This notebook is to allow quick validation that
[Apache Spark](https://spark.apache.org/) code can be run on the
[Dell Data Analytics Engine](https://dell.starburst.io/latest/index.html) -- *powered by [Starburst](httphttps://www.starburst.io/s://)*.

<a id='installing-spark'></a>
## Installing Spark

> These instructions where lifted & enhanced from [Colab and PySpark](https://colab.research.google.com/drive/1G894WS7ltIUTusWWmsCnF_zQhQqZCDOc) whose source file can be downloaded from [here](https://github.com/jacobceles/knowledge-repo/blob/master/pyspark/Colab%20and%20PySpark.ipynb) and then used with any Jupyter notebook.

Install Dependencies:

1.   Java 8 (Dell appliance requires 22, but so far 8 is working from the notebook)
2.   Apache Spark with hadoop (Settled on 3.5.1 for starters as needed >= 3.4 for Spark Connect)
3.   Findspark (used to locate the spark in the system)

> If you have issues with spark version, please upgrade to the latest version from [here](https://archive.apache.org/dist/spark/).

In [None]:
!apt-get install openjdk-8-jdk-headless -qq > /dev/null
!wget -q http://archive.apache.org/dist/spark/spark-3.5.1/spark-3.5.1-bin-hadoop3.tgz
!tar xf spark-3.5.1-bin-hadoop3.tgz
!pip install -q findspark

In [None]:
!ls

Set Environment Variables:

In [None]:
import os
os.environ["JAVA_HOME"] = "/usr/lib/jvm/java-8-openjdk-amd64"
os.environ["SPARK_HOME"] = "/content/spark-3.5.1-bin-hadoop3"

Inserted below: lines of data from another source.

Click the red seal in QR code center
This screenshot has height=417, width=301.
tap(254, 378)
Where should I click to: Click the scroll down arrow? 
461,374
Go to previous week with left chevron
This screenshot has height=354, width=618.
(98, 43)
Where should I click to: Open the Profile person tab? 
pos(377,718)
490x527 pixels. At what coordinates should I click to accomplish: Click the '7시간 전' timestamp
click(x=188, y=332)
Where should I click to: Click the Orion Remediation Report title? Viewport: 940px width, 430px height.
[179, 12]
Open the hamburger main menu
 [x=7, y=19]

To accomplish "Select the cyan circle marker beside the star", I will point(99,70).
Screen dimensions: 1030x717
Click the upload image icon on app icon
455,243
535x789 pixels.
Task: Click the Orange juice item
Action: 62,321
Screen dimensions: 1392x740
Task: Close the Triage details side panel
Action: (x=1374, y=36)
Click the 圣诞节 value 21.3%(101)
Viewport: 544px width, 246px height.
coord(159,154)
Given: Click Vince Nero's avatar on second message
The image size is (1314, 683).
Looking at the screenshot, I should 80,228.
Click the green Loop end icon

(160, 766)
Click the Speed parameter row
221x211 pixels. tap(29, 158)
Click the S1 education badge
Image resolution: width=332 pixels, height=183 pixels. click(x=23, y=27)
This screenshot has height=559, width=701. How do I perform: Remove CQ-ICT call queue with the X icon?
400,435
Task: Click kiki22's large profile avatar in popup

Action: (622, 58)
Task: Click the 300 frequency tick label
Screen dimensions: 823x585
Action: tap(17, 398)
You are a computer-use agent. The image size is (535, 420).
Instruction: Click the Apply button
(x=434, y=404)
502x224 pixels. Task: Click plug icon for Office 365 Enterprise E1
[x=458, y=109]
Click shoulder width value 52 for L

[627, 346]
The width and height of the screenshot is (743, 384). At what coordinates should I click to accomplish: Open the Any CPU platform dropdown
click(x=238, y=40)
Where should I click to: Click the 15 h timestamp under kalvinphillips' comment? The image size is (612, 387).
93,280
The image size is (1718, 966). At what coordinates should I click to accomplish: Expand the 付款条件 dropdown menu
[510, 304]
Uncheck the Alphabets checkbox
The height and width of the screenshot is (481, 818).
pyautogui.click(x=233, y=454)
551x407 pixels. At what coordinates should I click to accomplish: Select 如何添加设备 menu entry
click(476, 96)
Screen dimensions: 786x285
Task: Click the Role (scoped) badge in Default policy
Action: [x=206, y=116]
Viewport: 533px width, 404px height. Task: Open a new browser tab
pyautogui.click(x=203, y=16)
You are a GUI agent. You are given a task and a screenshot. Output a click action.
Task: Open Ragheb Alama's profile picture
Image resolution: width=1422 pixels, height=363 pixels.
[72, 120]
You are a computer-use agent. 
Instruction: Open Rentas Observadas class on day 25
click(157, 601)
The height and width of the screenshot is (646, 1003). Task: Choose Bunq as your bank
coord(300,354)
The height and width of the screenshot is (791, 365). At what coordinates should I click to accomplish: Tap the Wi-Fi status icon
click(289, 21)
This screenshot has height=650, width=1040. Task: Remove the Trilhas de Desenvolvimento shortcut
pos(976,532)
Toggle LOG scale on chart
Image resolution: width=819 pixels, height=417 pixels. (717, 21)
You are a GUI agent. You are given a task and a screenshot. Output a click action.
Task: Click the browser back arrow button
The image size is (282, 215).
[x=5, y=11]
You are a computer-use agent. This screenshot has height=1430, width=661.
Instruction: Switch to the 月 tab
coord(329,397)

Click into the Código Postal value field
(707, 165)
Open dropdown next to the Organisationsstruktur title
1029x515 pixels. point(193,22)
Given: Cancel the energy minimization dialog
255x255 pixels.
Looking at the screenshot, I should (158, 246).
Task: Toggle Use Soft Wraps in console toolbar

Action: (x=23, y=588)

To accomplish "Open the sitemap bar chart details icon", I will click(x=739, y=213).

<a id='dell-cli-tasks'></a>
## Dell CLI tasks



Obtain & set Spark Connect uri:

> Full details in the [CLI docs](https://dell.starburst.io/latest/dell-data-processing-engine/cli.html),
but here are the general steps after installation.

Run the following wherever you have the Dell CLI installed.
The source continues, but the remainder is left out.